To get a picture of the changing landscape, The Wall Street Journal’s Rebecca Blumenstein spoke with Andy Ozment, assistant secretary, Office of Cybersecurity and Communications, in the Department of Homeland Security. Here are edited excerpts of the conversation.
MS. BLUMENSTEIN: Can you explain what the Cybersecurity Act is and why it’s significant?
MR. OZMENT: It took a while for policy makers to wrap their heads around information sharing. What do we even mean by that? The first thing to emphasize about this legislation is it’s about indicators, not incidents.
What’s an indicator? It’s a “be on the lookout.” Be on the lookout for this IP address, this phishing email, you name it. That’s what we’re talking about.
MS. BLUMENSTEIN: There’s also shared liability, right?
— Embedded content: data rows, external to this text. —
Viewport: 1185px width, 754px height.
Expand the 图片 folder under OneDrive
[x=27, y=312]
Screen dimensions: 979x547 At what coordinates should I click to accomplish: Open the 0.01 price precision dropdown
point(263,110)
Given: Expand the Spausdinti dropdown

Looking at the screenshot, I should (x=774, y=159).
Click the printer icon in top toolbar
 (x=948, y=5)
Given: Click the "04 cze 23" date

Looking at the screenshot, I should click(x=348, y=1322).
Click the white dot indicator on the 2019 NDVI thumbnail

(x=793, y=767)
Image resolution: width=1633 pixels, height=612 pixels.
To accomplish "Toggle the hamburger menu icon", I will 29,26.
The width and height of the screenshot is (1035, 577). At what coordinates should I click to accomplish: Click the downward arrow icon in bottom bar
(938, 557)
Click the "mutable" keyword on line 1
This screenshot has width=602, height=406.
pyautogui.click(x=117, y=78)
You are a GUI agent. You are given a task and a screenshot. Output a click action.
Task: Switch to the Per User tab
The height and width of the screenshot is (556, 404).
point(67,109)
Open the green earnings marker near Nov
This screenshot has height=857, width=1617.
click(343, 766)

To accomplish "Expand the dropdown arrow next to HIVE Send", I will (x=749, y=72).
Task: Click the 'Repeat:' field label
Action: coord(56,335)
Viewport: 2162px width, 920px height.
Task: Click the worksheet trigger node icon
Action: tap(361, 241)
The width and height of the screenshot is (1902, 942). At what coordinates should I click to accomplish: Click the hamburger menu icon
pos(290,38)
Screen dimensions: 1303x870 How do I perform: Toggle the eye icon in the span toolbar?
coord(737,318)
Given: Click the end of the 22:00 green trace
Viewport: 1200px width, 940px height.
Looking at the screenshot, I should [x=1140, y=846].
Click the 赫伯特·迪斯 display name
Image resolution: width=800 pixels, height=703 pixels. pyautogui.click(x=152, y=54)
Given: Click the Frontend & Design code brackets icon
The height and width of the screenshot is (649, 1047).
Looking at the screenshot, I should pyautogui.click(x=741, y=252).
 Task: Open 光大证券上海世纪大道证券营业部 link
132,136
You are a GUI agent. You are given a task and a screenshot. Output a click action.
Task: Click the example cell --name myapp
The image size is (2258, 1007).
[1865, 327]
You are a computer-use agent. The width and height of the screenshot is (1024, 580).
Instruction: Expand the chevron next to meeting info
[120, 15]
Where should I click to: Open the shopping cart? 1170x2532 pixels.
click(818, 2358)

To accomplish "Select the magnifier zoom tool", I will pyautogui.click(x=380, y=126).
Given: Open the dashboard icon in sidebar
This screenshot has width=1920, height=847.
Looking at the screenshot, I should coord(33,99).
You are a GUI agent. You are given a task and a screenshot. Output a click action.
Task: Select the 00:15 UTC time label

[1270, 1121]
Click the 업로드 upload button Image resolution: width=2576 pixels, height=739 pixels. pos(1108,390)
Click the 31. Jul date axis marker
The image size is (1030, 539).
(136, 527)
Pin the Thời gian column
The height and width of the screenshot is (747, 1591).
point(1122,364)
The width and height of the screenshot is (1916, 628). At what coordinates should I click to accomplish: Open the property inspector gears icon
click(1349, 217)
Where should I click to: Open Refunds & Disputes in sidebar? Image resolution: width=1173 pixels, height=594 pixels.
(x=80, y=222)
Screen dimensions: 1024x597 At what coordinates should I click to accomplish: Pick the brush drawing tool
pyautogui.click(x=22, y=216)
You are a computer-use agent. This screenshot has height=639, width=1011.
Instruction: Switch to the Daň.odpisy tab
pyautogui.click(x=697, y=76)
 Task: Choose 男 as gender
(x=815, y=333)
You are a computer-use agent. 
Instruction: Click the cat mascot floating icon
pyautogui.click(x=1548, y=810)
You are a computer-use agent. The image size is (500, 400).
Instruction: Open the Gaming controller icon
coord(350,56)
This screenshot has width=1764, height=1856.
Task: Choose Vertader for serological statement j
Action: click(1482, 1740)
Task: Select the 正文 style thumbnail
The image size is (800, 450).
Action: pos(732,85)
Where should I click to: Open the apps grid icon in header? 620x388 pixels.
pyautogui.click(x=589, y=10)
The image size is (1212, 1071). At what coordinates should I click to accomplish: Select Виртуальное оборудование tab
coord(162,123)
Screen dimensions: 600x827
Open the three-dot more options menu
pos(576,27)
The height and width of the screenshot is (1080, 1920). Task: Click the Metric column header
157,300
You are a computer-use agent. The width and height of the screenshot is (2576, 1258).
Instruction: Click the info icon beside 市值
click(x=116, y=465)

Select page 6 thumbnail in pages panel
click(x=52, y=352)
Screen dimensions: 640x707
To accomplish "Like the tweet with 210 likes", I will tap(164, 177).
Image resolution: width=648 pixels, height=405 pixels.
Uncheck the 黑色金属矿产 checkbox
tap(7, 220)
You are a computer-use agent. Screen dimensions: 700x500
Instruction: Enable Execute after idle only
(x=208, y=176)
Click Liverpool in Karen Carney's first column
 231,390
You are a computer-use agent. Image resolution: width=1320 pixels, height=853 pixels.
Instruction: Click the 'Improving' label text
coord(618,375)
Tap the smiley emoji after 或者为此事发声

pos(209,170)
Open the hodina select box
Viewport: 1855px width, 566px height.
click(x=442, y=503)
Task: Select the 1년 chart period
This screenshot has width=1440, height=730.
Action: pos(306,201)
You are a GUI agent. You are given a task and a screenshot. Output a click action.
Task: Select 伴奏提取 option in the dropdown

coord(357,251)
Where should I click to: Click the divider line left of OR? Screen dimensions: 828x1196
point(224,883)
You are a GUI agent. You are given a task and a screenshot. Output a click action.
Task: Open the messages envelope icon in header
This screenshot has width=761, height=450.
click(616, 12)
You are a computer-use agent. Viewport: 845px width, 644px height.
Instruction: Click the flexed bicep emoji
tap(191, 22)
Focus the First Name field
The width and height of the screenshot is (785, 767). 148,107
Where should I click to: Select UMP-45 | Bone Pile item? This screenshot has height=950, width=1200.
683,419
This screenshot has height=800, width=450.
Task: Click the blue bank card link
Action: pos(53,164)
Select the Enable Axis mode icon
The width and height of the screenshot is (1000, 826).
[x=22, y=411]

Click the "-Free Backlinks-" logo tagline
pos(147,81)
MR. OZMENT: The idea is liability protection for you. Why did you have liability in the first place? Most of the laws that would have given you liability here were intended as privacy laws for consumers. This bill says if you’re sharing this information for cybersecurity purposes, you’re protected against liability.
MS. BLUMENSTEIN: The private sector has been reluctant to work closely with the federal government. Do you think that this is going to be a tough sale?
MR. OZMENT: We’re making progress. I have to somewhat limit my selling of this because we have done this extremely rapidly.